The Physics of Precision: Why Pour Over Demands Intentionality
Pour over isn’t just “dripping hot water through grounds.” It’s a gravity-fed, non-pressurized extraction system governed by Darcy’s Law (fluid flow through porous media), capillary action, and first-order mass transfer kinetics. Unlike espresso—where pressure (9 bar), temperature stability (±0.5°C via PID-controlled dual-boiler machines like the La Marzocco Linea PB), and puck prep (WDT + distribution + 30 lb tamp) compress variables—pour over relies entirely on your control of four interdependent levers: grind size uniformity, water temperature trajectory, flow rate consistency, and bed geometry stability.
SCA Brewing Standards define optimal extraction as 18–22% yield at 1.15–1.45% TDS. Go below 18%? You’ll taste underdevelopment—acidity without sweetness, grassy notes, low perceived body. Above 22%? Bitterness dominates, drying tannins mask origin character, and Maillard reaction byproducts overwhelm delicate esters. For a single cup (15–20 g dose), that narrow window means every gram matters, every second counts, and every drop must be earned.
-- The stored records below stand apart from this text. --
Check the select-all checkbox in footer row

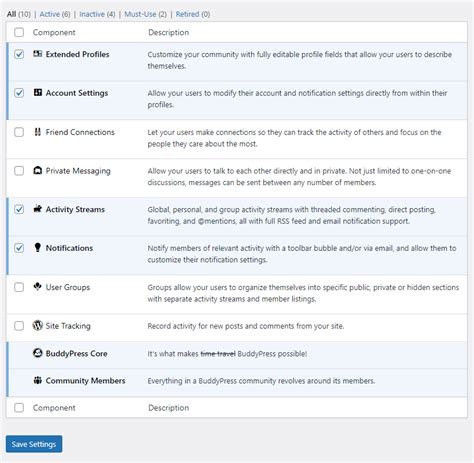pyautogui.click(x=19, y=408)
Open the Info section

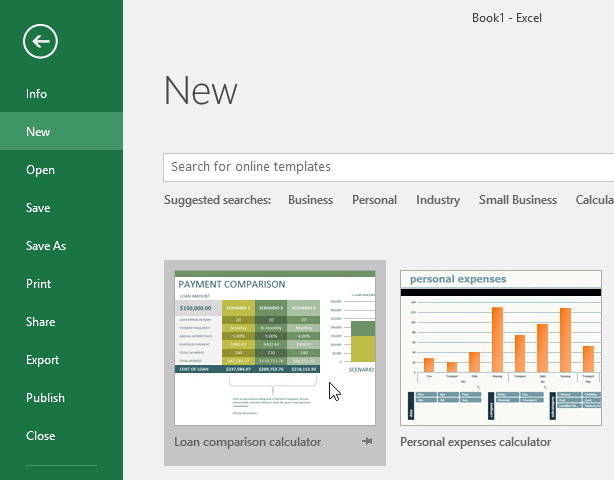point(37,94)
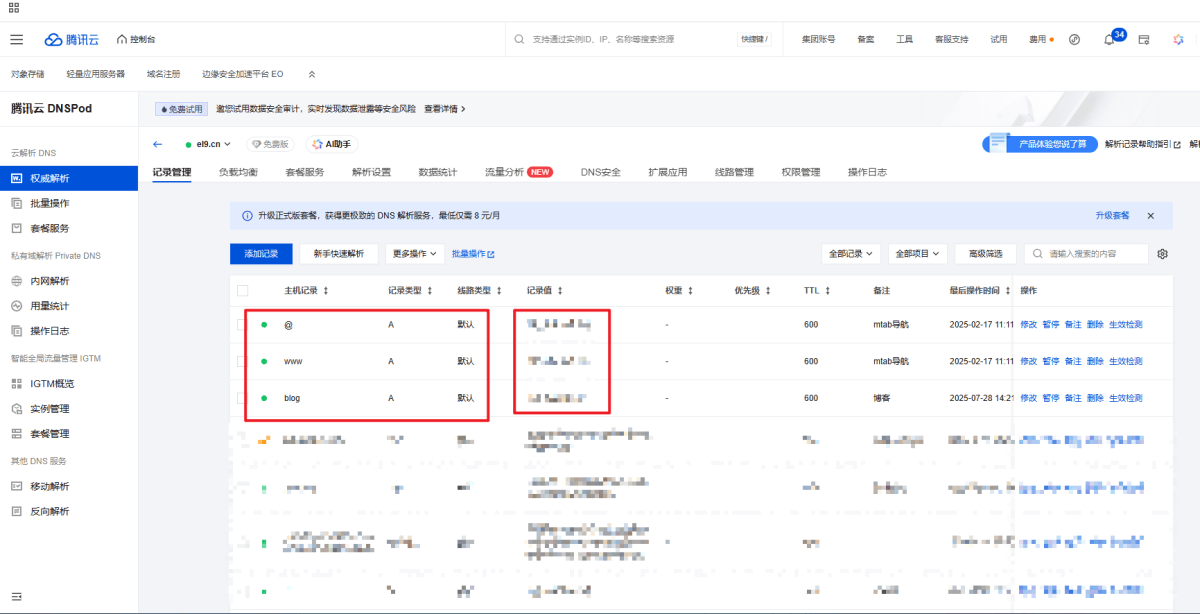Focus the record search input field
This screenshot has width=1200, height=614.
click(x=1094, y=254)
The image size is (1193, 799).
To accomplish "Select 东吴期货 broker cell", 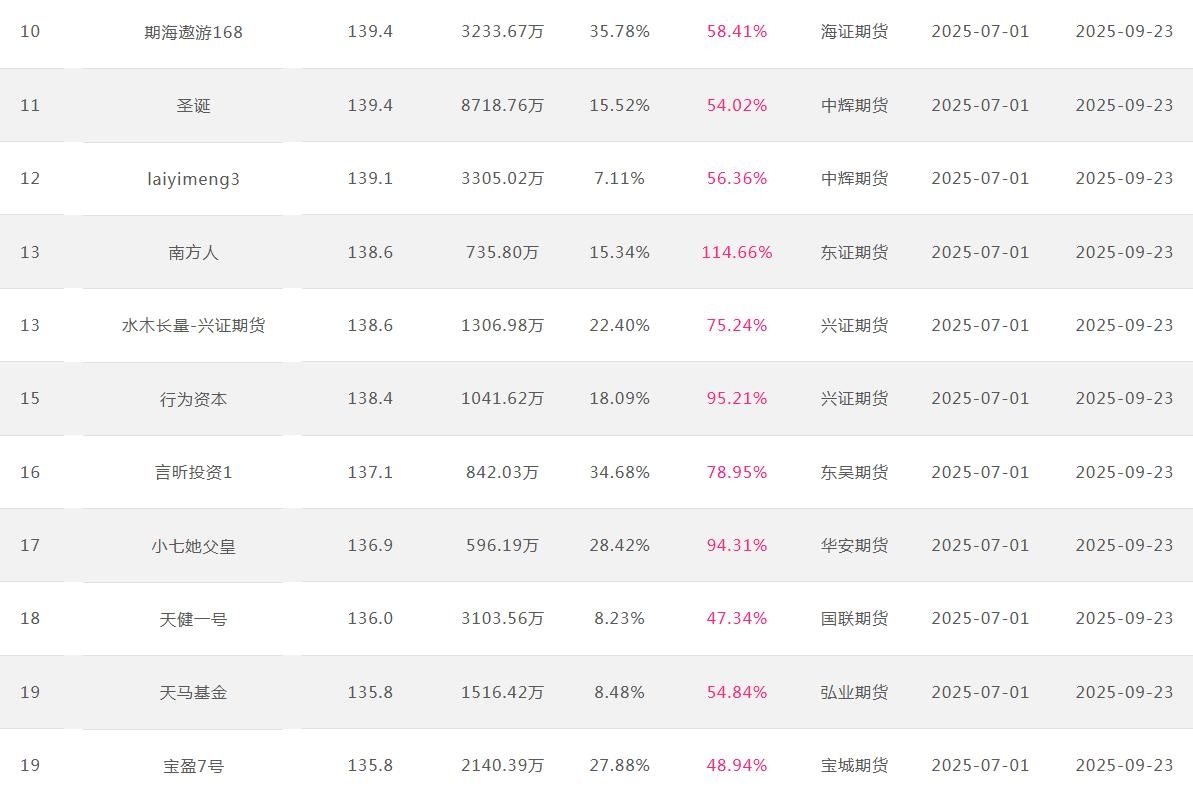I will [x=854, y=472].

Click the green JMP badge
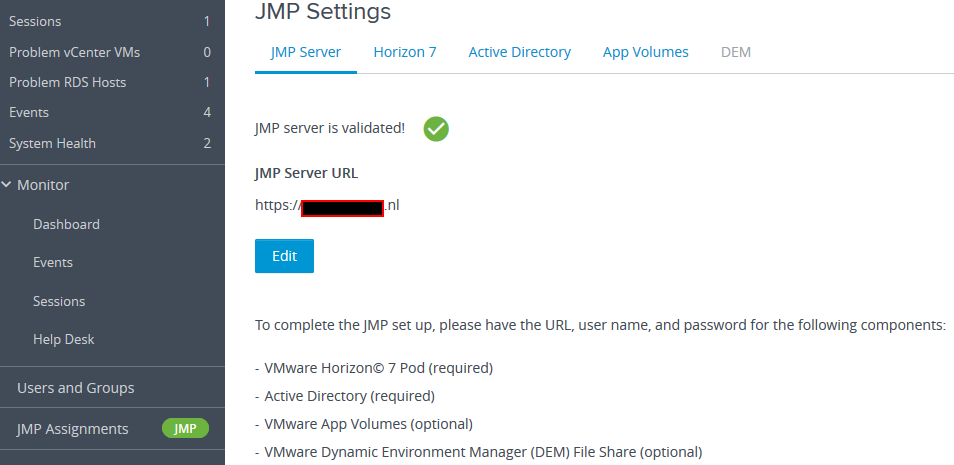tap(185, 429)
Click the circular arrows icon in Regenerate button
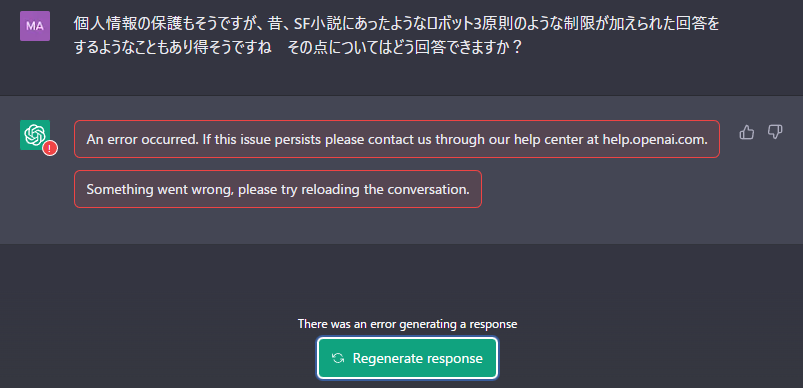This screenshot has width=803, height=388. [337, 358]
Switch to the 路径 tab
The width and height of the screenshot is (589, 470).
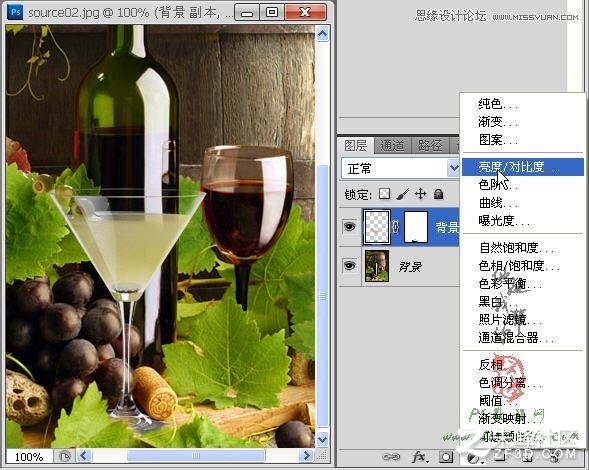click(x=430, y=145)
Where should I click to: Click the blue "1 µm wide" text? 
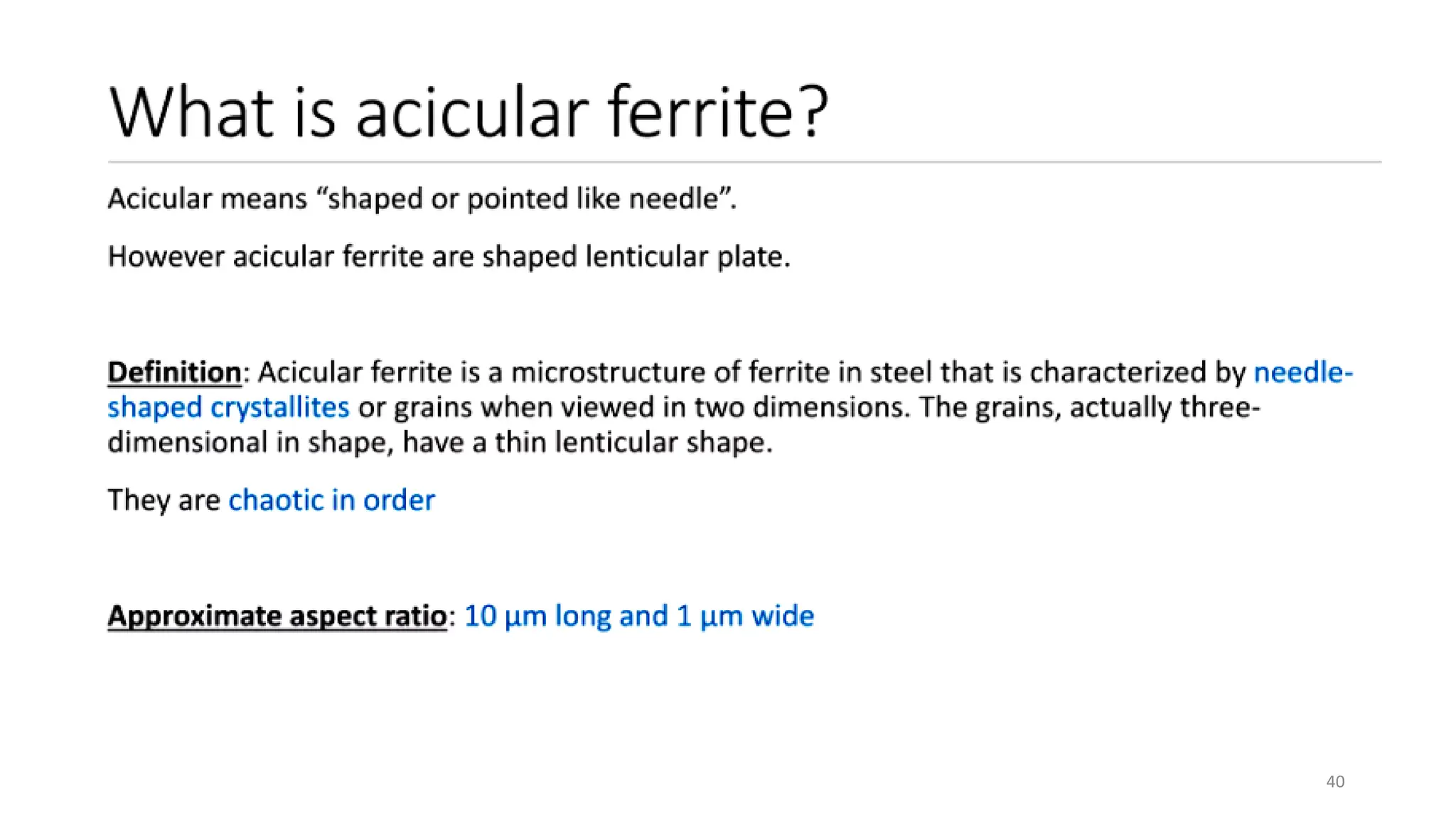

The Four Pillars of Single-Cup Control
- Grind Uniformity: A burr grinder isn’t optional—it’s foundational. Blade grinders create bimodal particle distribution (fines + boulders), causing channeling and uneven extraction. Use a conical or flat burr grinder calibrated to SCA particle size standards: for V60, target a median particle size of 750–850 μm (measured via laser diffraction or validated sieve stack). Recommended: Baratza Forté BG (±5μm repeatability), Mahlkönig EK43 S (0.1g dose precision), or Fellow Ode Gen 2 (with ESP motor for consistent RPM).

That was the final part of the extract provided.